Kick off the new year with a family-friendly art project that will encourage your children to dream big. Break out the children’s scissors and glue sticks, and put the magazines cluttering your house to good use.

This activity will engage and stimulate parents and children alike.

Family goals

Adults set resolutions and businesses set annual goals. So what can families do to invite abundance into the year ahead?

Studies have shown the power of visualization over and over again. An exercise psychologist found that a group of participants who completed virtual workouts in their heads increased muscle strength by almost half as much as the participants who actually went to the gym (13.5 percent versus 30 percent).

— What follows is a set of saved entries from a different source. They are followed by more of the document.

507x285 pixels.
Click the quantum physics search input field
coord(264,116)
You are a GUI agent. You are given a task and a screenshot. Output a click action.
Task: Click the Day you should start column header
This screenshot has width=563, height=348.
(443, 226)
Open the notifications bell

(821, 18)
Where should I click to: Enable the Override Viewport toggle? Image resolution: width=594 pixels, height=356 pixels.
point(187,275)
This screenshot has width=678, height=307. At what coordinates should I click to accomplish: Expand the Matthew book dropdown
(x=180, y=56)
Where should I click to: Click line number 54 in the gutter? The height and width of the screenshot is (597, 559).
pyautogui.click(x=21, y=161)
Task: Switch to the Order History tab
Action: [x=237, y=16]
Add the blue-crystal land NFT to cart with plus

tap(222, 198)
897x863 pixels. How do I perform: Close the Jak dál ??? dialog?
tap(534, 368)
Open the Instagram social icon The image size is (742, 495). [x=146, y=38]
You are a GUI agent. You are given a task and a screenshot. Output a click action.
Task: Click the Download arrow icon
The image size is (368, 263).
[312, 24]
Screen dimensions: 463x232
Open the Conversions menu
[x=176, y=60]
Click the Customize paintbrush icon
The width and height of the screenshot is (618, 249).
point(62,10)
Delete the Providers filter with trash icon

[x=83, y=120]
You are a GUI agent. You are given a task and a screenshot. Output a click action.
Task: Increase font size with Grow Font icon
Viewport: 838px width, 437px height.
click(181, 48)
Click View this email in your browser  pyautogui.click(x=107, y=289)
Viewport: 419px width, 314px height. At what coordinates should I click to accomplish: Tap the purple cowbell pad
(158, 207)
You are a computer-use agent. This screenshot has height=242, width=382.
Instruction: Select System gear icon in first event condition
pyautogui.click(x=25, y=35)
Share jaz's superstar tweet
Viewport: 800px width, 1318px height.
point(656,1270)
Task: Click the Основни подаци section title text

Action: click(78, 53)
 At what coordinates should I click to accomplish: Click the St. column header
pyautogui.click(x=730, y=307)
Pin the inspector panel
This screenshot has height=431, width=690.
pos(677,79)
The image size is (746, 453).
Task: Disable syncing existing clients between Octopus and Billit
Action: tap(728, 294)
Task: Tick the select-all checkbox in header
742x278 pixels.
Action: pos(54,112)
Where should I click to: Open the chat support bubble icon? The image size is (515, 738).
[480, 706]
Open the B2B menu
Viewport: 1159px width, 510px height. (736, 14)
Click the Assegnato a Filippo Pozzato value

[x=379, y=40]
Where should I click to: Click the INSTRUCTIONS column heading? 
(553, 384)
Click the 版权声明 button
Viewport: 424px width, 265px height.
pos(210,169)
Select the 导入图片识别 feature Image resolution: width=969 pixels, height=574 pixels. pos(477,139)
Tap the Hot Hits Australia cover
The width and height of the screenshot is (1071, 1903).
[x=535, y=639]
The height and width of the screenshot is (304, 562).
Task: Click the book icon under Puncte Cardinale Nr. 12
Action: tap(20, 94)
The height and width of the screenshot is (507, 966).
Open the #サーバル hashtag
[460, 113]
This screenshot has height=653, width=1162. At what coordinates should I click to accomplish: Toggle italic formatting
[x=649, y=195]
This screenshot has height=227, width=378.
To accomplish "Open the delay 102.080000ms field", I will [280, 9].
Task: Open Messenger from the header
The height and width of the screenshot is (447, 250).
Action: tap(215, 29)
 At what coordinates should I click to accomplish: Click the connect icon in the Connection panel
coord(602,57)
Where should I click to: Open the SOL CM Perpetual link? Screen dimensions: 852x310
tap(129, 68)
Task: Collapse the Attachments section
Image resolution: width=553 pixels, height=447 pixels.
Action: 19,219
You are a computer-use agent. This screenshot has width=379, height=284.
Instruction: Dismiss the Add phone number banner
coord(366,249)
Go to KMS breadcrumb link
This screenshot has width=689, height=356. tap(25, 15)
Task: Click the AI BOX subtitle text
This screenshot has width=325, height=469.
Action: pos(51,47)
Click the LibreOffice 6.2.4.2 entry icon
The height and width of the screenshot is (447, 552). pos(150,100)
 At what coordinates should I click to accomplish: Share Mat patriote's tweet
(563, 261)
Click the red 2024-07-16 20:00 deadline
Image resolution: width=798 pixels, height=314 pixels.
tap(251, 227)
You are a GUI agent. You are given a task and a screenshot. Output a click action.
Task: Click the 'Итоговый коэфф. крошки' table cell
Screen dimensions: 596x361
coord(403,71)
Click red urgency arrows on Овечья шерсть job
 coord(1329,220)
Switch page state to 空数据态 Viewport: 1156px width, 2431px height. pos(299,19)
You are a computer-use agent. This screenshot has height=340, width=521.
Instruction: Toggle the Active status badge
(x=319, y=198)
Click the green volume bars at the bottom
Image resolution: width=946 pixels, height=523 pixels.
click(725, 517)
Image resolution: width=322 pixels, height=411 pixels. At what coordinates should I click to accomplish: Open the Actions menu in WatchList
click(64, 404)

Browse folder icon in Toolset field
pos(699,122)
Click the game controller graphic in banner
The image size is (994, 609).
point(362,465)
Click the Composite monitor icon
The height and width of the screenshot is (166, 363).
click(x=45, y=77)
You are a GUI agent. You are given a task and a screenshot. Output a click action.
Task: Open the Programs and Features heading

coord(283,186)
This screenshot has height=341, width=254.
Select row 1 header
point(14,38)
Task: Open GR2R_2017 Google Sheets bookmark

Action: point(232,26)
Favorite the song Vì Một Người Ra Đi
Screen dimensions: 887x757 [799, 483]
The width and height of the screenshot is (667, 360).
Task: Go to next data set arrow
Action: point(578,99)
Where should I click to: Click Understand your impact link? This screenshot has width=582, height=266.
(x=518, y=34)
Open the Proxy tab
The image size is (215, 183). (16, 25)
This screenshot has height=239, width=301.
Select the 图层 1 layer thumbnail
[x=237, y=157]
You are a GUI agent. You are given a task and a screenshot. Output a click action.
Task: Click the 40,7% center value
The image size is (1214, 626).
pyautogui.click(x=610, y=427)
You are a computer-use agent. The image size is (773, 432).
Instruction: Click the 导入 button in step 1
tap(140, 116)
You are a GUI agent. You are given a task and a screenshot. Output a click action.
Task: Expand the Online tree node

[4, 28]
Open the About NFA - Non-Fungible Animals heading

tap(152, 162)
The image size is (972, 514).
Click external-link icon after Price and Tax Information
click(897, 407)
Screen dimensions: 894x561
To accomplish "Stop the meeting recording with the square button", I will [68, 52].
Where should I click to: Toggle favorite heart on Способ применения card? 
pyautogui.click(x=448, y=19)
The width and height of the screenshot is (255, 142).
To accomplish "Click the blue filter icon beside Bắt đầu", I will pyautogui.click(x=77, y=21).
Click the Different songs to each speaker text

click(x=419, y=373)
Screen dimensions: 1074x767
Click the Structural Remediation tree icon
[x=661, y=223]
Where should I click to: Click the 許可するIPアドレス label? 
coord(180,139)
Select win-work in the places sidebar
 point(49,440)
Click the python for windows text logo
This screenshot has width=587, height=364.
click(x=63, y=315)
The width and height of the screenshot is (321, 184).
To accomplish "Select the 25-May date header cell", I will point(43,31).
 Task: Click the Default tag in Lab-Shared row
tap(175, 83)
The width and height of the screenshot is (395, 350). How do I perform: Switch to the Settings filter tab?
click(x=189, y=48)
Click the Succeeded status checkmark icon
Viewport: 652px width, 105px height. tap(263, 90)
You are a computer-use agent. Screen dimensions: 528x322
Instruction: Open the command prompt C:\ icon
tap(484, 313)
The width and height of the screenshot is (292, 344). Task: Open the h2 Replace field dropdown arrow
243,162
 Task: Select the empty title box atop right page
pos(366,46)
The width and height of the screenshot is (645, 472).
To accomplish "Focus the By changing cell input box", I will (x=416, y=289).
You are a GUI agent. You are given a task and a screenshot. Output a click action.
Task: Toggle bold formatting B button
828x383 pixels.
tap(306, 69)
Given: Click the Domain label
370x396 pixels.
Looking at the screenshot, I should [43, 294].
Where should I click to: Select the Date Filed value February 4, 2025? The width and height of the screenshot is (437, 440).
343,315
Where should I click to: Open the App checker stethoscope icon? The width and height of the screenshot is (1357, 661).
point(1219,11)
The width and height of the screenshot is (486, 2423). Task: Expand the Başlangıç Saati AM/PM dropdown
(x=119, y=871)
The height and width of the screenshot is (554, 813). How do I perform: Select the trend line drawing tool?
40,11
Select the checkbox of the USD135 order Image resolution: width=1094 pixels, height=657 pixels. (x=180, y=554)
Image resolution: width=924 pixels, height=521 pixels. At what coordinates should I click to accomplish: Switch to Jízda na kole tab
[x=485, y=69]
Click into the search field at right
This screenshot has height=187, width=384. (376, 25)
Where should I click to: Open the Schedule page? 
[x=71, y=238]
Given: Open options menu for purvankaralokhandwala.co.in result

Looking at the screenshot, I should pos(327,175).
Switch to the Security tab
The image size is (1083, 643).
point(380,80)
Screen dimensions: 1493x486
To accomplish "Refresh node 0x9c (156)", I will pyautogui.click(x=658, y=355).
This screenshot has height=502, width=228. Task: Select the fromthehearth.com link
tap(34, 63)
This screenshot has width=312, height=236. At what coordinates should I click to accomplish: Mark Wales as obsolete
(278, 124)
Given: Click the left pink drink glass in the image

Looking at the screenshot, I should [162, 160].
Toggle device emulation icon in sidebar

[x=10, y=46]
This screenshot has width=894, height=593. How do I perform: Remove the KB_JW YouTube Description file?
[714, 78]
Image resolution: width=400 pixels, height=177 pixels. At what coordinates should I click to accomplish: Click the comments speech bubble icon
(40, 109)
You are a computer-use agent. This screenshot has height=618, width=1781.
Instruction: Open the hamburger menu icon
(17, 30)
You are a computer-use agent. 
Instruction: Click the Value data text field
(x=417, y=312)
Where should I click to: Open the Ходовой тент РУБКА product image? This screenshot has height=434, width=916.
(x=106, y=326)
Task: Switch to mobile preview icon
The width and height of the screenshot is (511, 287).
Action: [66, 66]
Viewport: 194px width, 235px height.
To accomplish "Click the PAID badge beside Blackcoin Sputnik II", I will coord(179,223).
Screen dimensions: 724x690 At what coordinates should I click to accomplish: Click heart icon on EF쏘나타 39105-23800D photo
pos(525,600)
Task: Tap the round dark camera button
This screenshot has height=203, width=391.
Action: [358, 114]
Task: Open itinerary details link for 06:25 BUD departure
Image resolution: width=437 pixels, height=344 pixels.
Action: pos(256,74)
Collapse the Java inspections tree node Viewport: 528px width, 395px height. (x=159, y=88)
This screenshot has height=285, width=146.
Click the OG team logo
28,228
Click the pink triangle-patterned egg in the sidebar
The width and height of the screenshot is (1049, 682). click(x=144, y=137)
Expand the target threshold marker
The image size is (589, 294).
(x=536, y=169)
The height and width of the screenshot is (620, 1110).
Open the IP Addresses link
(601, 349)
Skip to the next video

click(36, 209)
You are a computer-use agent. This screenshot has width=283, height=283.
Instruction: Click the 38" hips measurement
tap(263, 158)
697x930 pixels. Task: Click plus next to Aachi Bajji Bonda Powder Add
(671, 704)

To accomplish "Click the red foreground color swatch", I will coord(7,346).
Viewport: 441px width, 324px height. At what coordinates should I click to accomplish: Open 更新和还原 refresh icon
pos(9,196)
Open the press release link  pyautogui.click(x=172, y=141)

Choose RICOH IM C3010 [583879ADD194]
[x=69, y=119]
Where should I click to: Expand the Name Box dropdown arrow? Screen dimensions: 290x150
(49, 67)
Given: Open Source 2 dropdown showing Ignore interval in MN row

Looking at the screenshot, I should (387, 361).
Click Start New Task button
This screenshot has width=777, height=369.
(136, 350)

Say your family wants to take a beach vacation. Research shows that it’s more likely to happen if you visualize as well as act (i.e. research and save). But visualization is a somewhat abstract concept for children to grasp.

Enter the vision board

Depending on the ages of your children, you can make individual boards or one shared family board.

A vision board lends a concrete manifestation to dreams. Hang it where you see it often and the collages will serve as reminders and incentive — beaches and sandcastles and palm trees waving out of the corner of your eye.

The promise of possibility

This project can last an afternoon or a week or a month. We dedicate one corner of our home to the cause, slowly choosing our favorite pictures over the course of several weeks. It’s something my whole family loves to come back to. We don’t rush it. We have no deadlines.

There are also no rules as to what the vision board can or cannot contain. Include any picture that resonates. Don’t try to direct your children or understand why you want to cut out a picture of a well-dressed woman on a horse.

Creating the board

After gathering a healthy stack of pictures and words, arrange them on a large sheet of construction paper or poster board. If you have more images than you can fit, edit first, then glue and admire your creation.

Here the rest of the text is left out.